ENTRIES PROVIDED:
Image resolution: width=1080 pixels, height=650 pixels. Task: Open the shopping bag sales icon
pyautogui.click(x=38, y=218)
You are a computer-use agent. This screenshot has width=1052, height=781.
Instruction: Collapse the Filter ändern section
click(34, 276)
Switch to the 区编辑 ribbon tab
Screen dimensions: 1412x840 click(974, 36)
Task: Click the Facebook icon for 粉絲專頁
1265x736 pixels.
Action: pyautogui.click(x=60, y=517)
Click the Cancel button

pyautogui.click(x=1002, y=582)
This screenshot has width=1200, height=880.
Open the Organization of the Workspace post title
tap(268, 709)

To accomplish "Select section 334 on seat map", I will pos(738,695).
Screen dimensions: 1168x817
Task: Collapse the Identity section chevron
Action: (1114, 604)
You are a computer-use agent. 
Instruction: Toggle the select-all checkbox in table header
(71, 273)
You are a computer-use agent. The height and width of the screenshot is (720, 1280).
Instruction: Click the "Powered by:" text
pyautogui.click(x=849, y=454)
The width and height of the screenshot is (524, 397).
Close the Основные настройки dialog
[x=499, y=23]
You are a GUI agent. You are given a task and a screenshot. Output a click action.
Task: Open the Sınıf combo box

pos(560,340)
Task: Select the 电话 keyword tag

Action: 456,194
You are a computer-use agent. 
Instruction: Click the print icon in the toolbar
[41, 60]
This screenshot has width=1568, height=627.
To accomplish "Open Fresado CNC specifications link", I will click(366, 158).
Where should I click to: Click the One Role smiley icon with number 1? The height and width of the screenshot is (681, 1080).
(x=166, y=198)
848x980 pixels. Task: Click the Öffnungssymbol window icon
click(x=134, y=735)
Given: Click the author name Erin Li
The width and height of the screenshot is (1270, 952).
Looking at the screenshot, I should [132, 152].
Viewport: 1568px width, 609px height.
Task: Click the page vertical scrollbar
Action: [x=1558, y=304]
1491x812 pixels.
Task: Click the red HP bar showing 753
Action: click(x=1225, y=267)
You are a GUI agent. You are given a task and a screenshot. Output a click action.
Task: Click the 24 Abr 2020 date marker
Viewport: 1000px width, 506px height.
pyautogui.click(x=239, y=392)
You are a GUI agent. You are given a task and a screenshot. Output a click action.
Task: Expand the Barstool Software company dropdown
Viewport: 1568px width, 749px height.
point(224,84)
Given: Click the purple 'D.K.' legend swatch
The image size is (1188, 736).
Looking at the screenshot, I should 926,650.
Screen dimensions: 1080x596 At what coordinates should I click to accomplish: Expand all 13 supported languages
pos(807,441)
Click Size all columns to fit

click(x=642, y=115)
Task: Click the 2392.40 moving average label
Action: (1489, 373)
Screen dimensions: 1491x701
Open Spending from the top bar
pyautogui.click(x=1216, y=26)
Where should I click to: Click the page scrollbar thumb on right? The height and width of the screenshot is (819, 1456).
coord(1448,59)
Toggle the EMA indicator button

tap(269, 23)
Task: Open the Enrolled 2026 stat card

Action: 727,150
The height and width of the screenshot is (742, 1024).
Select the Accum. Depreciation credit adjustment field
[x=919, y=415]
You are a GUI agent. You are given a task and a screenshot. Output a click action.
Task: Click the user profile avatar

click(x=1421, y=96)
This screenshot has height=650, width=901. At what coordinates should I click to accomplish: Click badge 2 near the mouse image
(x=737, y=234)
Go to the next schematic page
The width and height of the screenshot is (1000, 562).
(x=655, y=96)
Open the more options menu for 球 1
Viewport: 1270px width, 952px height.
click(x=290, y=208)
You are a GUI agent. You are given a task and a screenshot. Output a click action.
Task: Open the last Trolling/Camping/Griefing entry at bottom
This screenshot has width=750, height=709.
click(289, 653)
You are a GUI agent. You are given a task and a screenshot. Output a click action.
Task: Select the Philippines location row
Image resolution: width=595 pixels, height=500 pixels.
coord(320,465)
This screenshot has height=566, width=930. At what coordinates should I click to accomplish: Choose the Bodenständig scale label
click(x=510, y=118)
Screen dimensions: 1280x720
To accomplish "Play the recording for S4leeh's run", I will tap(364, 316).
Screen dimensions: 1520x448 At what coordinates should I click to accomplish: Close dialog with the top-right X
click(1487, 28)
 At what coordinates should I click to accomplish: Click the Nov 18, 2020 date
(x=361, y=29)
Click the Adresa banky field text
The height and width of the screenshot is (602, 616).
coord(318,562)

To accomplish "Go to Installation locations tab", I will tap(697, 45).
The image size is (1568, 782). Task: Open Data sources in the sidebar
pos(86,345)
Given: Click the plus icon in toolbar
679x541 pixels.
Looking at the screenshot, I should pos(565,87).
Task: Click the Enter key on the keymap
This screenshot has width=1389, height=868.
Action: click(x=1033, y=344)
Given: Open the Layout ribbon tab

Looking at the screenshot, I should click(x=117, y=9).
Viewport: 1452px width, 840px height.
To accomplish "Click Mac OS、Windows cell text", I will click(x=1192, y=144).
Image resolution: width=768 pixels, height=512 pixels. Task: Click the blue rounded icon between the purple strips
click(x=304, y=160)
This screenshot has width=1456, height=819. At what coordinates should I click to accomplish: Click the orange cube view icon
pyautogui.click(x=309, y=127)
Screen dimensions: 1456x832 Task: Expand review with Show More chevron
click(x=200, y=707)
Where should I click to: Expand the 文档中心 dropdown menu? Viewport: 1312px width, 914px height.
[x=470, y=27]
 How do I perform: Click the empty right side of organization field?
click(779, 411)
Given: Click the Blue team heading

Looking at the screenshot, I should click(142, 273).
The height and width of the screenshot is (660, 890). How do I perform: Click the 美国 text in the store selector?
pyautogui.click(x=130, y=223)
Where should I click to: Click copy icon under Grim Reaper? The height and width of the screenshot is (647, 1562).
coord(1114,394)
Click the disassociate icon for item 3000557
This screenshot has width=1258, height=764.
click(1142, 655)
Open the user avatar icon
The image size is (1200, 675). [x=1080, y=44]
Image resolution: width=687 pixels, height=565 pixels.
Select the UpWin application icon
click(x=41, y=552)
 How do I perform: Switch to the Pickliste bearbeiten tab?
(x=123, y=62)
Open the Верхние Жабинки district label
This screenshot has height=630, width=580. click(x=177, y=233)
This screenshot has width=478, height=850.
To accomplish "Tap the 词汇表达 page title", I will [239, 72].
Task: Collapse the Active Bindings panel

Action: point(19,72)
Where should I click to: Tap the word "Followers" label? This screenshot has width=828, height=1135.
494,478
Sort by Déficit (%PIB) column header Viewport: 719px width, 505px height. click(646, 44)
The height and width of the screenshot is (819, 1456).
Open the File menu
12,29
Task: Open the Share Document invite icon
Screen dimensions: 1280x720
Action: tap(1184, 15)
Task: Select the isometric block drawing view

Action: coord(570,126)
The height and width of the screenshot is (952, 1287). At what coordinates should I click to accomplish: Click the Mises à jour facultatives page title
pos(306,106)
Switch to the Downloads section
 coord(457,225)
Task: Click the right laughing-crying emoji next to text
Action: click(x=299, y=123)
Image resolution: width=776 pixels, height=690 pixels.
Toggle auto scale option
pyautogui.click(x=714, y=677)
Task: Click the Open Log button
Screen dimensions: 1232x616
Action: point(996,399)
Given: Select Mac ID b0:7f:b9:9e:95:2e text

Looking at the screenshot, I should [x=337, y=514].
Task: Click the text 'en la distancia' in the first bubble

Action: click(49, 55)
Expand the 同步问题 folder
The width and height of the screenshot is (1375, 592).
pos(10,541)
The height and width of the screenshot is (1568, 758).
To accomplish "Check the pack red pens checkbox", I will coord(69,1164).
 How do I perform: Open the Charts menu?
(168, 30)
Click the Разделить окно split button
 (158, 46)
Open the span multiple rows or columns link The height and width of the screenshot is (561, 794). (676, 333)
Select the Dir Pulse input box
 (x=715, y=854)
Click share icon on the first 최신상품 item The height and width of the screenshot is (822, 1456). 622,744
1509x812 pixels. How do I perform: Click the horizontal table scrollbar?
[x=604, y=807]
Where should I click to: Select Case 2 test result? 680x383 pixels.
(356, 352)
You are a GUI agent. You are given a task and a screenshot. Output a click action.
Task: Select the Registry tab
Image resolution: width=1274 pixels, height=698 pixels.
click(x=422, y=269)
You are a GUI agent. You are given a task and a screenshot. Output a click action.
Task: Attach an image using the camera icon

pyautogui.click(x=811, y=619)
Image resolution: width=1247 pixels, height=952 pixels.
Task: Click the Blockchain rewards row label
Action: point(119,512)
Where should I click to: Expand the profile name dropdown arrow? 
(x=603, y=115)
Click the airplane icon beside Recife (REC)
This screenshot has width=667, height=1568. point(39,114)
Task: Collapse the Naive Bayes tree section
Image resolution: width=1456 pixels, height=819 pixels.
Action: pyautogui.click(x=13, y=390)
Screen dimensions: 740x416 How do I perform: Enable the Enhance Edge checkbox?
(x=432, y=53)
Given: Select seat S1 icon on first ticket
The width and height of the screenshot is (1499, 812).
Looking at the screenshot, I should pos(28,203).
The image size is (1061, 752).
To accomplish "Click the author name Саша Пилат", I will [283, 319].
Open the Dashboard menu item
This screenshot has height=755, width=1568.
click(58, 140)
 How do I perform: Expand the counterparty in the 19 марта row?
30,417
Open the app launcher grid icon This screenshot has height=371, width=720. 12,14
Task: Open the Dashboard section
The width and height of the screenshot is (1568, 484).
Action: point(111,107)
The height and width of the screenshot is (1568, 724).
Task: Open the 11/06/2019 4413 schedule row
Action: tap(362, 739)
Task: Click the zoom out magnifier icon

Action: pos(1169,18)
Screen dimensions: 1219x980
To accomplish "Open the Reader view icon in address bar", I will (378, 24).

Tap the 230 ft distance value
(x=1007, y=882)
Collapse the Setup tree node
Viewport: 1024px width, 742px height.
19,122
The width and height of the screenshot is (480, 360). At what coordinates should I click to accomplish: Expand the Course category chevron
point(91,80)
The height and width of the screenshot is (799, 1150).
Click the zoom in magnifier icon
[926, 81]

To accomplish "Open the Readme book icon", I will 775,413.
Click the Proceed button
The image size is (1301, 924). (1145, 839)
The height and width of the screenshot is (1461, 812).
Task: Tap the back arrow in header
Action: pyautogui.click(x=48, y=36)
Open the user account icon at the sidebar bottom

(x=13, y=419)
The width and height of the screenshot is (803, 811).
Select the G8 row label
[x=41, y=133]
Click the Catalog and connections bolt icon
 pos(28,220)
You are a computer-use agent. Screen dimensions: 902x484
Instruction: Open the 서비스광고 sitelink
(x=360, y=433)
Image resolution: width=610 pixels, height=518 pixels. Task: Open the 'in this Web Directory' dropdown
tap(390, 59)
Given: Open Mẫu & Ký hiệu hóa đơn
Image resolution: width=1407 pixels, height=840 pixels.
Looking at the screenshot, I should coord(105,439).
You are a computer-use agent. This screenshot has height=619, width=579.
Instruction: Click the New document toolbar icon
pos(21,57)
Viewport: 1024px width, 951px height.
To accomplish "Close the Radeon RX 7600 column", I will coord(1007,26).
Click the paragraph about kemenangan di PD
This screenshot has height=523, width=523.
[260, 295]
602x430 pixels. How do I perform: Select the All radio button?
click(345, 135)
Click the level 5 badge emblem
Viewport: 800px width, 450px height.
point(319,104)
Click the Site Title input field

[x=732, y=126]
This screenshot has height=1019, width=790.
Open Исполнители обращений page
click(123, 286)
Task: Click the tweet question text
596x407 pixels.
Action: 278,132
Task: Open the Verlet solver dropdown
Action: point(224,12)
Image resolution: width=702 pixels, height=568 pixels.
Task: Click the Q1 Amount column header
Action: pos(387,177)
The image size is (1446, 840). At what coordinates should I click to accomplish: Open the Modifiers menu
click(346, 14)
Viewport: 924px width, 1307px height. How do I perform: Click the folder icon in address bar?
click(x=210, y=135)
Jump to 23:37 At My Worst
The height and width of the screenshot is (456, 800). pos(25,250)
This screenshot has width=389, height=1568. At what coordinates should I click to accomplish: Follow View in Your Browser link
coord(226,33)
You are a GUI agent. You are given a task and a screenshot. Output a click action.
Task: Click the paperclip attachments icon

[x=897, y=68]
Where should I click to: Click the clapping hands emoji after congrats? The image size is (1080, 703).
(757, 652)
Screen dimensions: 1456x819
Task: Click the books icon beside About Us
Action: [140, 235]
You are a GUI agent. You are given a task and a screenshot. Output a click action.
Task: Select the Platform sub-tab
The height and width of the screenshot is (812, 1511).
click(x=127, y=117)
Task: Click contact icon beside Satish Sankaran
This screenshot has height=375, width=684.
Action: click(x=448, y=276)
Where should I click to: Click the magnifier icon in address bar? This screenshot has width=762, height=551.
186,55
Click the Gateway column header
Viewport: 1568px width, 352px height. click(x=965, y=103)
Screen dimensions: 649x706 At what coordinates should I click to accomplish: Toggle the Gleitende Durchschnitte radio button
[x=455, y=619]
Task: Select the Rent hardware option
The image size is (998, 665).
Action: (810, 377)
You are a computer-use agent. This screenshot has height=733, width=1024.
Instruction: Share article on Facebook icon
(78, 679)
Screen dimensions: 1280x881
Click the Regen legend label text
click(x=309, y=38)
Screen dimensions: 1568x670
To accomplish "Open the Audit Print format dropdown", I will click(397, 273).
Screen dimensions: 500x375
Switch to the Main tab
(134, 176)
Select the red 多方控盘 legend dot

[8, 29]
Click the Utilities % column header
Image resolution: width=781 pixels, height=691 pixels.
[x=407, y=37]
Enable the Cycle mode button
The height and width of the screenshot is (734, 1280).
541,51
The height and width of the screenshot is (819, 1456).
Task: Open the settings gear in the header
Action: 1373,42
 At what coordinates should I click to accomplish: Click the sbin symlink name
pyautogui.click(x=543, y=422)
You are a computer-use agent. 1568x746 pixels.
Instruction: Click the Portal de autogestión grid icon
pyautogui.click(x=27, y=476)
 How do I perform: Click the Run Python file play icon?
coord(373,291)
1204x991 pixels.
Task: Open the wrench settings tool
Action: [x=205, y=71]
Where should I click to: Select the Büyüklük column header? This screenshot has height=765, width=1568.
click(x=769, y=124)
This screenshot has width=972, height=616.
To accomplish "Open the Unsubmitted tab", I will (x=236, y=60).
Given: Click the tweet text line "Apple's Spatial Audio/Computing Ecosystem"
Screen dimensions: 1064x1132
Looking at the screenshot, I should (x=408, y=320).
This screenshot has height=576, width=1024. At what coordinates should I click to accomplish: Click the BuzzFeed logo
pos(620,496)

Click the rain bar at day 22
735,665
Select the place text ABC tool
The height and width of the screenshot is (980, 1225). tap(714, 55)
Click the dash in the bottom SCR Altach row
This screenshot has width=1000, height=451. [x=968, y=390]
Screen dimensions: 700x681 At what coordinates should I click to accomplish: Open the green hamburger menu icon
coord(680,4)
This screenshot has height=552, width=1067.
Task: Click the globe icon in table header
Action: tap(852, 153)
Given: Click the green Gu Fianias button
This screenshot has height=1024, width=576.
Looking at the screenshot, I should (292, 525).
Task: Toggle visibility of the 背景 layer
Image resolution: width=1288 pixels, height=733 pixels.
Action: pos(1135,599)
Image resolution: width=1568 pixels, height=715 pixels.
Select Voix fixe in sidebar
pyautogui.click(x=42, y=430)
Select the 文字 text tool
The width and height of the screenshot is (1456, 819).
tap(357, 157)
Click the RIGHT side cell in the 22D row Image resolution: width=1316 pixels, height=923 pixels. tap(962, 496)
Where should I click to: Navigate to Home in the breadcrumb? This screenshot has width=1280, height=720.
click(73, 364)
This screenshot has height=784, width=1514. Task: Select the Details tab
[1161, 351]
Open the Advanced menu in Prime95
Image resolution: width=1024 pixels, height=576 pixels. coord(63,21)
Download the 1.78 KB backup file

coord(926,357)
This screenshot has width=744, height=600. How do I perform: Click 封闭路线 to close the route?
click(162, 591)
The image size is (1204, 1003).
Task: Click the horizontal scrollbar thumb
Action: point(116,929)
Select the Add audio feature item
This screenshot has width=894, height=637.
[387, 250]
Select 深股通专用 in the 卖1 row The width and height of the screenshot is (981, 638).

PROMPT: Copy out the material word for word, from the line containing "Go to the next schematic page" down to the line containing "click(289, 653)", with both of those lines included.

SOLUTION FOR THIS TASK:
Go to the next schematic page
The width and height of the screenshot is (1000, 562).
(x=655, y=96)
Open the more options menu for 球 1
Viewport: 1270px width, 952px height.
click(x=290, y=208)
You are a GUI agent. You are given a task and a screenshot. Output a click action.
Task: Open the last Trolling/Camping/Griefing entry at bottom
This screenshot has width=750, height=709.
click(289, 653)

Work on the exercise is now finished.